For my final project in CS 283 (Computer Vision) I decided to examine strategies for reconstructing the lighting conditions of a scene given an image, for the ultimate purpose of properly lighting AR objects in a “magic mirror” device. The write up is republished below, with a few changes to make the results clearer at a glance. Enjoy!

Author: Nicolas Chavez

Course: Harvard CS 283

Instructor: Professor Todd Zickler

I. Introduction

Light estimation analysis has been studied since 1975 by S. Ullman [1], who worked with a very simple case – estimating light sources that were visible in the image. Since then, substantial progress has been made in the field, using very different methods, such as using light probes, multiple shots of a scene, or lighting assumptions. The methods developed are of varying use depending on the situation or application.

Common applications include scene reconstruction, augmented reality and photo editing.

Scene reconstruction requires point matching in a scene, which is usually easily done when objects have many features points for an algorithm like SIFT to track. However, when an objects lacks textures that do this, resolving the geometric shape from the shading of the object can lead to better tracking of points across images.

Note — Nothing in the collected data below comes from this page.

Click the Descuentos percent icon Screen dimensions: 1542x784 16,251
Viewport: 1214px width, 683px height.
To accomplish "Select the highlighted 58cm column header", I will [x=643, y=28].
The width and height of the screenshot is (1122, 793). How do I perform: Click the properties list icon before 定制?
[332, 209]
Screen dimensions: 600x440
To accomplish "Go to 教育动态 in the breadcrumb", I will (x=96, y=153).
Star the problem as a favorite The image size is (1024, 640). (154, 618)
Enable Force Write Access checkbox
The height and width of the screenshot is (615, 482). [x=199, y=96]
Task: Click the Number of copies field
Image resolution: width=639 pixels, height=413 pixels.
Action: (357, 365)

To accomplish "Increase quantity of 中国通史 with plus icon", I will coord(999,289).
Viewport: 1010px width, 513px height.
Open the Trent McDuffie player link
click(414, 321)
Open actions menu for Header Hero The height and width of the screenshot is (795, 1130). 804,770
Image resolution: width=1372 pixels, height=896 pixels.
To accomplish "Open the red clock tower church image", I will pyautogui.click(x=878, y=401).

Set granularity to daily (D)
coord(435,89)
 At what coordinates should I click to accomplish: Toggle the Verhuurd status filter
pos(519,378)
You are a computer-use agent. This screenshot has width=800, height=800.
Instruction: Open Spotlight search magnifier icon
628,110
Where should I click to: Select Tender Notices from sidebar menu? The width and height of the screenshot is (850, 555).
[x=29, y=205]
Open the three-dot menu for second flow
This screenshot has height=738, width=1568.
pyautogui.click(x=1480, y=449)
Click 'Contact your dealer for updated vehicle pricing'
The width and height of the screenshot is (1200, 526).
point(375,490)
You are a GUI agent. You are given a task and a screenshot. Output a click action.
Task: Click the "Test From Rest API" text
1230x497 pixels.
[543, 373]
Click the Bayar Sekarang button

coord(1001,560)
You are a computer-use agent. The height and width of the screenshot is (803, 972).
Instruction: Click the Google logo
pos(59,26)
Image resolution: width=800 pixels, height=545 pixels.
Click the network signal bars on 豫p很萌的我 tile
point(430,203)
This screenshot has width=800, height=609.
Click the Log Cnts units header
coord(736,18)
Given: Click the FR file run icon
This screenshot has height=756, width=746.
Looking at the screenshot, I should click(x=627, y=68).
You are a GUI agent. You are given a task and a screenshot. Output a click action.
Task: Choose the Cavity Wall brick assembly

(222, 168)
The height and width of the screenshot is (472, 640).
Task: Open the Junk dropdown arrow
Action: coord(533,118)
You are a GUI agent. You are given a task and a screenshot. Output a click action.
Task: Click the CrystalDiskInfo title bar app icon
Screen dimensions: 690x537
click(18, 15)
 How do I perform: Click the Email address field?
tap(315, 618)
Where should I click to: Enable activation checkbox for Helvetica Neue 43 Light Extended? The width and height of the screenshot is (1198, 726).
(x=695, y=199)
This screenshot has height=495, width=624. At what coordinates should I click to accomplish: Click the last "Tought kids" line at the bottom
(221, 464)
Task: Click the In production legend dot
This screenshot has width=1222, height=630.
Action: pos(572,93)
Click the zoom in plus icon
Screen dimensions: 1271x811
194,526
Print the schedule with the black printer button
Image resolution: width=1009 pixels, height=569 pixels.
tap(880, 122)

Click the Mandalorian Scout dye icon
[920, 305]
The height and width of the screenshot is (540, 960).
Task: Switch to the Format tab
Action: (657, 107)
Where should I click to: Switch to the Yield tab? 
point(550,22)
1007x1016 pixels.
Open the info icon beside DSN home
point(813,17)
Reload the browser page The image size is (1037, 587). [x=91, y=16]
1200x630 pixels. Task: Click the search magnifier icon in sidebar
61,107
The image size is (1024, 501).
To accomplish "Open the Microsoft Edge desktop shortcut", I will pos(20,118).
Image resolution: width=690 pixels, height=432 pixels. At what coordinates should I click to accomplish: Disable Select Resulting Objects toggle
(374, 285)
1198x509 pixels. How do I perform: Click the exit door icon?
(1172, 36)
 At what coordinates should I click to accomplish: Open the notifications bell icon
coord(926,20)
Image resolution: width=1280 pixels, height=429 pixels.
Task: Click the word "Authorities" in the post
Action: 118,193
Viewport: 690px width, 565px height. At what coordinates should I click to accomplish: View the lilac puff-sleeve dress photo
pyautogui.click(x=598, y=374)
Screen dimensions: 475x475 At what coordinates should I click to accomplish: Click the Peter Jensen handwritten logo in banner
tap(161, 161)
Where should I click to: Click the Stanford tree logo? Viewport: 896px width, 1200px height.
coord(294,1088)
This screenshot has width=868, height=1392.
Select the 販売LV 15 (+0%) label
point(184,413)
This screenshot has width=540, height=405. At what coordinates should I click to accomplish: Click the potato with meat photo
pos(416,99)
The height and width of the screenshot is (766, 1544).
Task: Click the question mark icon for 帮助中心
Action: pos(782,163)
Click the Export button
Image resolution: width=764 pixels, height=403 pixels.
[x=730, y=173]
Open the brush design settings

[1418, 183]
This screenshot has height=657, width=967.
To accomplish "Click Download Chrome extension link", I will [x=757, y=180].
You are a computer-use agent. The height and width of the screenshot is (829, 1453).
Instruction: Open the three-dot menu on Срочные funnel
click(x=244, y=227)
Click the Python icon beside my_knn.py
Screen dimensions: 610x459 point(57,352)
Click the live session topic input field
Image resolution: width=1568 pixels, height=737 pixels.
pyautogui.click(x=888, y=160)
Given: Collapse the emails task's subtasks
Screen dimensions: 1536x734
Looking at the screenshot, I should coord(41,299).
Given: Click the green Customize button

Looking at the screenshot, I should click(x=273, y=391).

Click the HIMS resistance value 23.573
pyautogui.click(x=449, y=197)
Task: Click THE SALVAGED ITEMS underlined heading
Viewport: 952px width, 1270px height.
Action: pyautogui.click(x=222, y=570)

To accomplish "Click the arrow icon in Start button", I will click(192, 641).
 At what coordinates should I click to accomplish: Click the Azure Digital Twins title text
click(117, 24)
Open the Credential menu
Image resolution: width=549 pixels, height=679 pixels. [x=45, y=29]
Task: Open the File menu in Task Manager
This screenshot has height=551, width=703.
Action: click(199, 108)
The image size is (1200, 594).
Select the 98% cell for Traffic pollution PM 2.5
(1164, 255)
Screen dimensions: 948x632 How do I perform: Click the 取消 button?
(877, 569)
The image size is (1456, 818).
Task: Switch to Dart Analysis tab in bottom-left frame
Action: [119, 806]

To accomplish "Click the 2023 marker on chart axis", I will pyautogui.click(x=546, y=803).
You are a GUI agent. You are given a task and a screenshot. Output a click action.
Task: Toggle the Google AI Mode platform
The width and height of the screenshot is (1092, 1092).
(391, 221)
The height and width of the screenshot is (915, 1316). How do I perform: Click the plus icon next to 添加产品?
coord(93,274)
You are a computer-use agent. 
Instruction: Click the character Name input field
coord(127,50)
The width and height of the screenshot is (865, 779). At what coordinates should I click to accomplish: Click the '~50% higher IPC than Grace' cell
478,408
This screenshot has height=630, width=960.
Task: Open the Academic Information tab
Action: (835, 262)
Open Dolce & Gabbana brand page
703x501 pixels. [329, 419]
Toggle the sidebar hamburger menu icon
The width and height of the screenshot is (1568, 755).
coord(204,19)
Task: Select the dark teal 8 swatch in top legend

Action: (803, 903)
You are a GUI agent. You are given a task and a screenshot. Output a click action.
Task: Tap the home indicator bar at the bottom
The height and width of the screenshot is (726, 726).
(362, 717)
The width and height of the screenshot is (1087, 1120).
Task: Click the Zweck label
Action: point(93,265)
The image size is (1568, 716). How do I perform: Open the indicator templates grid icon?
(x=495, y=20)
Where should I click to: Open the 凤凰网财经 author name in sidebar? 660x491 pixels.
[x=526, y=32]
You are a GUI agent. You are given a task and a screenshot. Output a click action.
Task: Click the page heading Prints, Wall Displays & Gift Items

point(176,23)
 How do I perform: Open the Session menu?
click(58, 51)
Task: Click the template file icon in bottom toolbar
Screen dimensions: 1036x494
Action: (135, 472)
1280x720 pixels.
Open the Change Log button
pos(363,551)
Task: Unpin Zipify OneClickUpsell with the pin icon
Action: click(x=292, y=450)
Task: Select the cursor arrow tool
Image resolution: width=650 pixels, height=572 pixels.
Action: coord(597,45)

Augmented reality and photo editing both deal with inserting virtual and/or other images into video or photo. To do so realistically, these systems must present this inserted object with lighting consistent with the rest of the scene. Rendering this object with the lighting information of the scene – this includes shading, illumination, and shadows – results in very convincing overlays for users of augmented reality.

The motivation for this survey is for the application geared more toward augmented reality. More specifically, I aim to build a system called a “Magic Mirror”, which is essentially a semi-reflective surface that can have a display behind it. With a camera mounted to the the mirror, the display can overlay objects onto the user’s reflection, such as clothing or health information. To perform these processes realistically, the lighting information of the scene must be known. The scope of this is then slightly more specific since the focus is on finding the lighting information where the scene will probably contain a human in it.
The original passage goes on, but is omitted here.